EXTRACTED RECORDS:

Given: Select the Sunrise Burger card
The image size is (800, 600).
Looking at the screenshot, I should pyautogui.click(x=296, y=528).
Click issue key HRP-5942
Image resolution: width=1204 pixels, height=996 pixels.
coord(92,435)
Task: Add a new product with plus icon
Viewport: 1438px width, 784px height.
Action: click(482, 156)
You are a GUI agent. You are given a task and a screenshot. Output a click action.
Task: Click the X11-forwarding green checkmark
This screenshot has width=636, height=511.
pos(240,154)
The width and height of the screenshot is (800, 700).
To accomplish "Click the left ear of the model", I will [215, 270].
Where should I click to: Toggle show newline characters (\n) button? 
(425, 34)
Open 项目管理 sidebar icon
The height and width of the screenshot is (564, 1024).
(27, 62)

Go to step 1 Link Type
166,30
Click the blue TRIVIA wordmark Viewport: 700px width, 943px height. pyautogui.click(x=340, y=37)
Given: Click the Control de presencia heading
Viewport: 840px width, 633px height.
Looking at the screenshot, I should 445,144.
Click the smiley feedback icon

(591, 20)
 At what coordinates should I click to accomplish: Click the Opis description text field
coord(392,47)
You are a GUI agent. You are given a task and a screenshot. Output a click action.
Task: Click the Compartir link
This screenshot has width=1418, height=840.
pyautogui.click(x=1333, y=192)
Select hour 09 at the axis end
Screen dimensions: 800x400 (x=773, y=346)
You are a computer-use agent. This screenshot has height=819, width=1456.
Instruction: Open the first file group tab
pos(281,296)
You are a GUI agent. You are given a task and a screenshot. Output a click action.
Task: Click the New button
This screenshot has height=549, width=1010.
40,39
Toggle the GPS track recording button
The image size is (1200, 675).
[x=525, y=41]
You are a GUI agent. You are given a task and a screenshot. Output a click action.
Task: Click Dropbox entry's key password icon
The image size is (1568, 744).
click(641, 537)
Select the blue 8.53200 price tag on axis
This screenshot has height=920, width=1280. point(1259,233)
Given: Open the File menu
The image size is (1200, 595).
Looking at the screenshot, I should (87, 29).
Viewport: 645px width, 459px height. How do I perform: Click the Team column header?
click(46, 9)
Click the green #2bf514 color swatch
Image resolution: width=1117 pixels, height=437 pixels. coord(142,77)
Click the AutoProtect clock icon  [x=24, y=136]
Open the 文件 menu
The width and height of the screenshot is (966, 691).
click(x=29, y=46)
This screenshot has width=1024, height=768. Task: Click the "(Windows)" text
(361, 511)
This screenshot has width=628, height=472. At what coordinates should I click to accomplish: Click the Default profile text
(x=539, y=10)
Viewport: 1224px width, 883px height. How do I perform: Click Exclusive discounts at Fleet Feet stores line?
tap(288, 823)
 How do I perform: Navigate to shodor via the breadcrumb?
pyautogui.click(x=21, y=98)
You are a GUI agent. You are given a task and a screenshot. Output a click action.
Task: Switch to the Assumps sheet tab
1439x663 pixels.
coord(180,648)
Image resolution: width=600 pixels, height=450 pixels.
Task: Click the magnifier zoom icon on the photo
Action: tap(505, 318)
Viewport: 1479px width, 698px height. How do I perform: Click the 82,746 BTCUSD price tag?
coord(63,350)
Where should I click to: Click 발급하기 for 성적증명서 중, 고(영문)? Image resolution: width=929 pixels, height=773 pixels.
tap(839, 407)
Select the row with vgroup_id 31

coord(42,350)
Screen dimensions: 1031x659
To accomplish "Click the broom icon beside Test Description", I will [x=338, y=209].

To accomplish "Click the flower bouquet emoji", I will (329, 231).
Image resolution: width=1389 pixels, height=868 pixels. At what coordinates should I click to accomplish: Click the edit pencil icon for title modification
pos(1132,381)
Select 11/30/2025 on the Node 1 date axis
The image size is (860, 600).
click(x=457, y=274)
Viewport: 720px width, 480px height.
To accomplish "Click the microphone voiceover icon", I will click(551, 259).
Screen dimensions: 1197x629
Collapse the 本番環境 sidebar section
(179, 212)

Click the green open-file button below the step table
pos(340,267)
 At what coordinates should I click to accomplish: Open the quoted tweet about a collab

WORK TO COMPLETE: Faithfully write out the entire listing, line by line.

ANSWER BOX:
Given: Select the Sunrise Burger card
The image size is (800, 600).
Looking at the screenshot, I should pyautogui.click(x=296, y=528).
Click issue key HRP-5942
Image resolution: width=1204 pixels, height=996 pixels.
coord(92,435)
Task: Add a new product with plus icon
Viewport: 1438px width, 784px height.
Action: click(482, 156)
You are a GUI agent. You are given a task and a screenshot. Output a click action.
Task: Click the X11-forwarding green checkmark
This screenshot has width=636, height=511.
pos(240,154)
The width and height of the screenshot is (800, 700).
To accomplish "Click the left ear of the model", I will [215, 270].
Where should I click to: Toggle show newline characters (\n) button? 
(425, 34)
Open 项目管理 sidebar icon
The height and width of the screenshot is (564, 1024).
(27, 62)

Go to step 1 Link Type
166,30
Click the blue TRIVIA wordmark Viewport: 700px width, 943px height. pyautogui.click(x=340, y=37)
Given: Click the Control de presencia heading
Viewport: 840px width, 633px height.
Looking at the screenshot, I should 445,144.
Click the smiley feedback icon

(591, 20)
 At what coordinates should I click to accomplish: Click the Opis description text field
coord(392,47)
You are a GUI agent. You are given a task and a screenshot. Output a click action.
Task: Click the Compartir link
This screenshot has width=1418, height=840.
pyautogui.click(x=1333, y=192)
Select hour 09 at the axis end
Screen dimensions: 800x400 (x=773, y=346)
You are a computer-use agent. This screenshot has height=819, width=1456.
Instruction: Open the first file group tab
pos(281,296)
You are a GUI agent. You are given a task and a screenshot. Output a click action.
Task: Click the New button
This screenshot has height=549, width=1010.
40,39
Toggle the GPS track recording button
The image size is (1200, 675).
[x=525, y=41]
You are a GUI agent. You are given a task and a screenshot. Output a click action.
Task: Click Dropbox entry's key password icon
The image size is (1568, 744).
click(641, 537)
Select the blue 8.53200 price tag on axis
This screenshot has height=920, width=1280. point(1259,233)
Given: Open the File menu
The image size is (1200, 595).
Looking at the screenshot, I should (87, 29).
Viewport: 645px width, 459px height. How do I perform: Click the Team column header?
click(46, 9)
Click the green #2bf514 color swatch
Image resolution: width=1117 pixels, height=437 pixels. coord(142,77)
Click the AutoProtect clock icon  [x=24, y=136]
Open the 文件 menu
The width and height of the screenshot is (966, 691).
click(x=29, y=46)
This screenshot has width=1024, height=768. Task: Click the "(Windows)" text
(361, 511)
This screenshot has width=628, height=472. At what coordinates should I click to accomplish: Click the Default profile text
(x=539, y=10)
Viewport: 1224px width, 883px height. How do I perform: Click Exclusive discounts at Fleet Feet stores line?
tap(288, 823)
 How do I perform: Navigate to shodor via the breadcrumb?
pyautogui.click(x=21, y=98)
You are a GUI agent. You are given a task and a screenshot. Output a click action.
Task: Switch to the Assumps sheet tab
1439x663 pixels.
coord(180,648)
Image resolution: width=600 pixels, height=450 pixels.
Task: Click the magnifier zoom icon on the photo
Action: tap(505, 318)
Viewport: 1479px width, 698px height. How do I perform: Click the 82,746 BTCUSD price tag?
coord(63,350)
Where should I click to: Click 발급하기 for 성적증명서 중, 고(영문)? Image resolution: width=929 pixels, height=773 pixels.
tap(839, 407)
Select the row with vgroup_id 31

coord(42,350)
Screen dimensions: 1031x659
To accomplish "Click the broom icon beside Test Description", I will [x=338, y=209].

To accomplish "Click the flower bouquet emoji", I will (329, 231).
Image resolution: width=1389 pixels, height=868 pixels. At what coordinates should I click to accomplish: Click the edit pencil icon for title modification
pos(1132,381)
Select 11/30/2025 on the Node 1 date axis
The image size is (860, 600).
click(x=457, y=274)
Viewport: 720px width, 480px height.
To accomplish "Click the microphone voiceover icon", I will click(551, 259).
Screen dimensions: 1197x629
Collapse the 本番環境 sidebar section
(179, 212)

Click the green open-file button below the step table
pos(340,267)
 At what coordinates should I click to accomplish: Open the quoted tweet about a collab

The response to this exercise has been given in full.